The camera-rig project was made trickier by the need to quickly disassemble and reassemble it. I couldn’t leave my friend’s expensive camera unattended in motel parking lots overnight! I ended up with the aforementioned complicated web of “suction cups, S-hooks, turnbuckles, and twine.” Having to hide the camera all the time, combined with my determination to ensure Alex’s safety with the doggie seatbelt, turned the simple acts of getting in and out of the car into a lengthy operation of stowing or unstowing, hooking, unhooking, tightening, loosening, checking, and more.

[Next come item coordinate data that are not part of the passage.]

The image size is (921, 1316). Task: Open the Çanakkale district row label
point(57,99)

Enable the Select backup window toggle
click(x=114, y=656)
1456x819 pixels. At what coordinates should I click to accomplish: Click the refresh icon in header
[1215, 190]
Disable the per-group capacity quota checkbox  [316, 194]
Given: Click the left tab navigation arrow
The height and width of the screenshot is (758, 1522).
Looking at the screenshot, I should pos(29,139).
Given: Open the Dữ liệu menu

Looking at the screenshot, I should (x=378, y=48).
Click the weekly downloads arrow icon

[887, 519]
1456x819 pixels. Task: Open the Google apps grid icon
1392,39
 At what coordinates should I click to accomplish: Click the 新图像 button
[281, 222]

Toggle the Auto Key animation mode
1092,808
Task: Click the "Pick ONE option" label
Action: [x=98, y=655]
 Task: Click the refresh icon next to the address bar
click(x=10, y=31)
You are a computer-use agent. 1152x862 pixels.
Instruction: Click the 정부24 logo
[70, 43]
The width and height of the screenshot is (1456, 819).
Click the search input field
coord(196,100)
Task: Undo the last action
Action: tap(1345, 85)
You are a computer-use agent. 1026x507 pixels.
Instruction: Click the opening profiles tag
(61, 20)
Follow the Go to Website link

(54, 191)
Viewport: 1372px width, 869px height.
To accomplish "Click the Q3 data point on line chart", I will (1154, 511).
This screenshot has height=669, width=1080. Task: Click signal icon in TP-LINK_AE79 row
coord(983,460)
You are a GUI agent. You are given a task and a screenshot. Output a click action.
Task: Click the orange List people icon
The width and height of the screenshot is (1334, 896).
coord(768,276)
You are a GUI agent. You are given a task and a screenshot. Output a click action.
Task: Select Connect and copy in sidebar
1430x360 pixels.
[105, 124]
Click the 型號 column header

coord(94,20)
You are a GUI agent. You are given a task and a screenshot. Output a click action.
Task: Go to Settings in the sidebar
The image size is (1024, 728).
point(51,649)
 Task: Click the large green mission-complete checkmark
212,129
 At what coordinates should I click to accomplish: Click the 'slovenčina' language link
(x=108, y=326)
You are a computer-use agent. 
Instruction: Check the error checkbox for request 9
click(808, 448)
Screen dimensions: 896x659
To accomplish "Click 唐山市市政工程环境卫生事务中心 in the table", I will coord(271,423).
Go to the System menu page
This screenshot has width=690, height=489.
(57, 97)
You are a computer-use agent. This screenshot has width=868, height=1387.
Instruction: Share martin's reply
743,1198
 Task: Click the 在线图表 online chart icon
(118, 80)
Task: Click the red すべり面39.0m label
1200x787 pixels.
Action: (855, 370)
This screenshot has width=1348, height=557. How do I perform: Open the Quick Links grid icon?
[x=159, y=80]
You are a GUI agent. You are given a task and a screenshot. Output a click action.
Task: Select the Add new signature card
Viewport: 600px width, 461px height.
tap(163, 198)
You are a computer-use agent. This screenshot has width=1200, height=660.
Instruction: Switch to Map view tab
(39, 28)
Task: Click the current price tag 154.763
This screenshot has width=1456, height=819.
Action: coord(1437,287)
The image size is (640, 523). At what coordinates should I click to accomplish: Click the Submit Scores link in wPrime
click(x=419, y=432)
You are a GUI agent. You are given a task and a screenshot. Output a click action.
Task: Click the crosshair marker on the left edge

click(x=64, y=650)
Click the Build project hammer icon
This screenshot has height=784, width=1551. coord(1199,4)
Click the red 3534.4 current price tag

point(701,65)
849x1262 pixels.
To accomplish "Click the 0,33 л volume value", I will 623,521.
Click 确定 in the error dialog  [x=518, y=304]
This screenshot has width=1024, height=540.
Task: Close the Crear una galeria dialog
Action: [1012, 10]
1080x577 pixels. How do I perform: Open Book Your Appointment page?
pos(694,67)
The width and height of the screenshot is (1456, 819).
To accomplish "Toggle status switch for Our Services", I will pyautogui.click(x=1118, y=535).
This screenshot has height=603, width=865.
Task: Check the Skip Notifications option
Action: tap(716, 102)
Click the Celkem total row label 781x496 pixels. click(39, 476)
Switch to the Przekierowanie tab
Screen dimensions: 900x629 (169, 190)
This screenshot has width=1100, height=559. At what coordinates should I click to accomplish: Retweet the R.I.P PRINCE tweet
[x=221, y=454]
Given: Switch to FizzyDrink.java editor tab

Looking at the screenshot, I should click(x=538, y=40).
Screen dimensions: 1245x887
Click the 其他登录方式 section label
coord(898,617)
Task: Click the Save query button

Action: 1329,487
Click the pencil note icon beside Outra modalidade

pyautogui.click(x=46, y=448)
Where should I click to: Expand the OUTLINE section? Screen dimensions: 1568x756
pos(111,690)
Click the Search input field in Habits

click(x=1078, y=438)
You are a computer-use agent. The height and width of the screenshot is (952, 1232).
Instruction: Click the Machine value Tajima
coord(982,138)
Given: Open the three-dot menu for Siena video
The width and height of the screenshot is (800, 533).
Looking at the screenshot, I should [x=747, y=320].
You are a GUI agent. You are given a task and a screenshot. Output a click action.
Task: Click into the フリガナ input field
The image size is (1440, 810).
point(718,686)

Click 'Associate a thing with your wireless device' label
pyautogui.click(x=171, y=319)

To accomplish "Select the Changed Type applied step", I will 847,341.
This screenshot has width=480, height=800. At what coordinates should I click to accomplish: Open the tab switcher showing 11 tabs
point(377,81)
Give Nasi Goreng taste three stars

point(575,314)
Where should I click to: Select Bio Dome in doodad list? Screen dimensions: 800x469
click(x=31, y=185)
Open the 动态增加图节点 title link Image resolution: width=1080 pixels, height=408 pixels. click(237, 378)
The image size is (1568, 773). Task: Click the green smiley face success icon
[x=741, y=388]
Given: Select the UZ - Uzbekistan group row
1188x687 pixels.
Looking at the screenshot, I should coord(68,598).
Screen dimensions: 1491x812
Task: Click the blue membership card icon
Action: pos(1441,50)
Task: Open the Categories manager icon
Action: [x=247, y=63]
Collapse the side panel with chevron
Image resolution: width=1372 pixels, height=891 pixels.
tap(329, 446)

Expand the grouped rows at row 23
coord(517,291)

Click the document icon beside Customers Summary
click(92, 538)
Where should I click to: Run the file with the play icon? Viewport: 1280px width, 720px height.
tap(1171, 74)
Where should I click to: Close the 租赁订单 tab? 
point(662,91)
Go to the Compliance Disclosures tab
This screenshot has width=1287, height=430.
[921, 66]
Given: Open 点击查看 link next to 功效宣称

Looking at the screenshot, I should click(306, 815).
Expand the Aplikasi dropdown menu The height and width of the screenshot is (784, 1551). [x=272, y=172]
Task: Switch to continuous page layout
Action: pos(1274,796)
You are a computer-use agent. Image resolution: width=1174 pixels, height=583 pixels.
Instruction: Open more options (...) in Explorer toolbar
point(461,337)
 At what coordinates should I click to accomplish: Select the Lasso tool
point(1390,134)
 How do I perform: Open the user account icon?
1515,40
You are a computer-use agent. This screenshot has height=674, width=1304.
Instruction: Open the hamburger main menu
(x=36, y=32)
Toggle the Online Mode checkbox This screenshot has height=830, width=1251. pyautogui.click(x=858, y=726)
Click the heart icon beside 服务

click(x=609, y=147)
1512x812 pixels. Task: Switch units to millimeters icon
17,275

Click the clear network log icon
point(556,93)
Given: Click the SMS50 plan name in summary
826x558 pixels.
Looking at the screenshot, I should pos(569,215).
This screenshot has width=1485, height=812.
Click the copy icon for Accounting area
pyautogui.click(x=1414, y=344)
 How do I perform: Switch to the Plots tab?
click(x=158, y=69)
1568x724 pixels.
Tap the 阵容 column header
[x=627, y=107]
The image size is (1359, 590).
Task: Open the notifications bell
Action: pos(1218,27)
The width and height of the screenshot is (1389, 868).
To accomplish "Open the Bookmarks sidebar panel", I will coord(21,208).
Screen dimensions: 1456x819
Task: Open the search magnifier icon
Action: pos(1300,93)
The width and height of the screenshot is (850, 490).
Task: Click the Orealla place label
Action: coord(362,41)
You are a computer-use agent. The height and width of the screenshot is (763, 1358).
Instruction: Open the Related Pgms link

My camera harness did the job, but my faux-time-lapse movie came out awful. It runs for over an hour, and for all of that hour the picture is dominated by the pavement directly ahead. What interesting scenery there is — the odd city or landmark flashing by, comprising about 0.003% of the total running time — is relegated to the very edges of the screen. More often than not, the same tractor-trailer can be seen just ahead for minutes at a time, jumping slightly forward or backward each second. Most of the rest of the time, the only thing to see are the cloud patterns, slowly changing, slowly sliding off the top of the screen. And the splattered insect guts on the windshield. Plus, filming one ordinary second out of every thirty is a very poor approximation to true time-lapse photography.

Fortunately, someone with a better budget, a better car, and a better sense of filmmaking had the same idea recently, and you can watch brilliant director Michel Gondry‘s time-lapse video of a cross-country drive online. (And then you can watch him solve a Rubik’s cube with his feet. Really!)

At least by the time we got to Rawlins, the terrain was finally starting to get interesting. There were hills. Small mountains, even. Curves in the road. Brush. Clay. The Midwest was over.